Menschen haben prächtige Technologien erfunden – mit dem Ergebnis, dass Teile der Welt in unnötigem und entmündigendem Überfluss leben, während Menschen in anderen Teilen der Welt aus Mangel an Nahrung, sauberem Wasser und Obdach sterben. Die Prioritäten müssen anders gesetzt werden, damit Menschen, die viel haben, sich nicht schämen müssen, weil andere hungern und daran sterben. Es sollte nirgendwo in der Welt obdachlose oder hungrige Menschen geben. Die Machthaber müssen diese erbärmliche Situation angehen. Wir alle sind Reisegefährten auf dieser Erde…
Wir leben in einer Ära, in der zu viel Geld für das Militär ausgegeben wird. Sogar jetzt, da die Grossmächte friedlichere Beziehungen zueinander herstellen, bleiben die Militärausgaben grotesk hoch. Der Zweck dieser hohen Militäretats kann nur die Erwartung von Gewalt sein. Als eine Mutter fordere ich, dass unsere Söhne nicht dazu erzogen werden, im Krieg zu sterben. Krieg ist irrational, seine Begründung suspekt. Wenn wir auf diesem Planeten weiterleben wollen, müssen wir Krieg beseitigen, denn er schadet allen Lebewesen.

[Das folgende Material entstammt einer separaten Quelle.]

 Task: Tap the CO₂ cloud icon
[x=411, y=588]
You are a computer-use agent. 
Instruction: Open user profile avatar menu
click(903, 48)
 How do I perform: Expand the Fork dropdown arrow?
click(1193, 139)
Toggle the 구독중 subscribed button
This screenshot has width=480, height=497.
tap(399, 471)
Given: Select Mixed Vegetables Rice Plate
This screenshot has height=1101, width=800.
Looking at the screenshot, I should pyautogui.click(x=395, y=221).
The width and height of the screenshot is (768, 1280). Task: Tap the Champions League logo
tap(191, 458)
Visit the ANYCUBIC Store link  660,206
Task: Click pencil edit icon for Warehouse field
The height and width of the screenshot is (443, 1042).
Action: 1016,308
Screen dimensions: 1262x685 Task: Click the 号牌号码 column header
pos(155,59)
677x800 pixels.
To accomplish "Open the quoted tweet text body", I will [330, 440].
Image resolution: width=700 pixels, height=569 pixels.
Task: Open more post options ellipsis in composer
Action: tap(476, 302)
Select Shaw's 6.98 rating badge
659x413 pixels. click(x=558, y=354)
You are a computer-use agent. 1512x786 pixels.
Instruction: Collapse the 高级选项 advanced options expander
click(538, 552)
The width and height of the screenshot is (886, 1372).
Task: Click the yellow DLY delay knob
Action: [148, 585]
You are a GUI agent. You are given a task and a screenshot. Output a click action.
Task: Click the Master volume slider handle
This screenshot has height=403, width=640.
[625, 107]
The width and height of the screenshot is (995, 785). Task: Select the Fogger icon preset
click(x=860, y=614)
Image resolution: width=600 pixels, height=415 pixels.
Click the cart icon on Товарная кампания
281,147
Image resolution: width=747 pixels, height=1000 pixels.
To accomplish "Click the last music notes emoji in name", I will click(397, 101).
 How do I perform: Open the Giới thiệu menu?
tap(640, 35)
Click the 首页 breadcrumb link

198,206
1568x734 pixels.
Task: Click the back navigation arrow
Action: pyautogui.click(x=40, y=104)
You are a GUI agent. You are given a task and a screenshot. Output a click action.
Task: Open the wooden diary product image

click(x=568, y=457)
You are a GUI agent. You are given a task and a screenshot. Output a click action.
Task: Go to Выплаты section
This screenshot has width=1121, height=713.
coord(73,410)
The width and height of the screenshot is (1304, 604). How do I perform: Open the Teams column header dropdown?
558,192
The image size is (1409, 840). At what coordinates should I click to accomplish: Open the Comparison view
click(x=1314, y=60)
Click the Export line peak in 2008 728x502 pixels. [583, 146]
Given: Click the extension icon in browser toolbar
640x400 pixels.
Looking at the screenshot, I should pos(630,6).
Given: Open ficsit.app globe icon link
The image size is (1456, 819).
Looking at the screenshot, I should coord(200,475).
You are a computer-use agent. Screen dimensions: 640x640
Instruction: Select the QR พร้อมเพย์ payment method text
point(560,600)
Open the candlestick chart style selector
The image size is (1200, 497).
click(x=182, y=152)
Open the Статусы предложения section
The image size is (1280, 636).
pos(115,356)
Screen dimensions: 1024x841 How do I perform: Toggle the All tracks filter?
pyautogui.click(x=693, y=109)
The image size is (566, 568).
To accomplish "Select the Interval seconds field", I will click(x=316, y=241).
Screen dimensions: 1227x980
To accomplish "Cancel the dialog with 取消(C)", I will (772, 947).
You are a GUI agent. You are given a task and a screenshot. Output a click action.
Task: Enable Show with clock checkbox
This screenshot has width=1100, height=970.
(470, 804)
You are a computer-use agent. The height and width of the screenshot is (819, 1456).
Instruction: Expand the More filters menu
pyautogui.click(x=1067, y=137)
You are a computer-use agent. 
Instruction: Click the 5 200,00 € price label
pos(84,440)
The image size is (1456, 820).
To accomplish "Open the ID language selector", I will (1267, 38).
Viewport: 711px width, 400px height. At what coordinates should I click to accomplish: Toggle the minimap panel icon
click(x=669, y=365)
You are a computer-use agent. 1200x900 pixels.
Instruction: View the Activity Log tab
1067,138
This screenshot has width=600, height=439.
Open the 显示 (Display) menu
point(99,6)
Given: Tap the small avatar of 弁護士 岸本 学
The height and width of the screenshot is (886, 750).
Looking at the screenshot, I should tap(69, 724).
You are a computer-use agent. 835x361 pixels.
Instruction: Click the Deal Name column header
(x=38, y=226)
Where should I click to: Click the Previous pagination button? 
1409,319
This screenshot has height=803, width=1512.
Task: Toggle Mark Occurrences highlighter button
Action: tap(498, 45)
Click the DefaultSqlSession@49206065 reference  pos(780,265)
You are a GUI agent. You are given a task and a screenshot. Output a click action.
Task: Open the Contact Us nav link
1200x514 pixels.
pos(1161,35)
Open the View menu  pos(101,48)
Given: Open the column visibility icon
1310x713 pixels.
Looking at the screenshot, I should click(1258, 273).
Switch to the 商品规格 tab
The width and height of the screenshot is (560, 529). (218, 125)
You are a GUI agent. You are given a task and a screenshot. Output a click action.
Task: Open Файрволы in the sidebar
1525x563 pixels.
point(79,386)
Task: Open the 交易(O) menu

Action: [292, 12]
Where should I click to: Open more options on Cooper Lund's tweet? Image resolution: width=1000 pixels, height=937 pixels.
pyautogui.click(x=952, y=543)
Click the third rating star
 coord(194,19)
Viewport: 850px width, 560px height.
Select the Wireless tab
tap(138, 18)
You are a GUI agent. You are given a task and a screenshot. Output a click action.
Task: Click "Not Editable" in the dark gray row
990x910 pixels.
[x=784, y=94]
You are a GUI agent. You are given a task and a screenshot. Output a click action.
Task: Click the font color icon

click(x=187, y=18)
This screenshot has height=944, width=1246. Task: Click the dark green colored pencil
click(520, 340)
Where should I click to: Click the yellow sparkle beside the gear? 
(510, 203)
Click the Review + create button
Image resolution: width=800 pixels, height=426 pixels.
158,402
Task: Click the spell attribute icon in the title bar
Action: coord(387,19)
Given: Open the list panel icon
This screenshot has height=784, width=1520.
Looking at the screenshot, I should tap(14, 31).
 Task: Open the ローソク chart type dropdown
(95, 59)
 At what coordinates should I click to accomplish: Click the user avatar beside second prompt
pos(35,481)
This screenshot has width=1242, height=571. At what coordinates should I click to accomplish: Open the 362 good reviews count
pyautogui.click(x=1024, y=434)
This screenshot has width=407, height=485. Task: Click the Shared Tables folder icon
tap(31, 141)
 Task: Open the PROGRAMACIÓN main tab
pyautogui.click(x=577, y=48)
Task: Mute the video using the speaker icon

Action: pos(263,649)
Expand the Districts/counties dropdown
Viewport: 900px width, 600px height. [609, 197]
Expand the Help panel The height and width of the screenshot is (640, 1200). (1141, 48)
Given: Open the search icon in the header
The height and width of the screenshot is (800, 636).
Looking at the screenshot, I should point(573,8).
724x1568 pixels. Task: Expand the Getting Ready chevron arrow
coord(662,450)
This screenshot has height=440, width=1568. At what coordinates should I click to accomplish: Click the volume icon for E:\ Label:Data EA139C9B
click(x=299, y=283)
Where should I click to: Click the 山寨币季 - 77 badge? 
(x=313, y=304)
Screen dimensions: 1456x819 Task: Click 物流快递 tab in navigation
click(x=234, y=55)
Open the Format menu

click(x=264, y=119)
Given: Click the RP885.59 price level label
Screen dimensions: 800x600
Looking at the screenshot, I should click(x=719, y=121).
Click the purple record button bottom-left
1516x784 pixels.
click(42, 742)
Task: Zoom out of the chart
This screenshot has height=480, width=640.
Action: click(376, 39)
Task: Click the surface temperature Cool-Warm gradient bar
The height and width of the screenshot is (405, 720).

Ich möchte dringend dazu auffordern, die herrschende Vorstellung von Natur zu überdenken. Natur, das Land, darf nicht Geld bedeuten: Natur muss Leben bedeuten. Natur ist die Schatzkammer des Lebenspotentials zukünftiger Generationen, ist heilig. Die menschlichen Gesellschaften haben bereits die Technologien, um Nahrung, Kleidung und Unterkunft für alle liefern zu können.
Doch die Organisation der Verteilung von Reichtum muss in Ordnung gebracht werden, sonst zerstört das herrschende Ungleichgewicht das gegenwärtige wie auch zukünftige menschliche Leben und die Natur.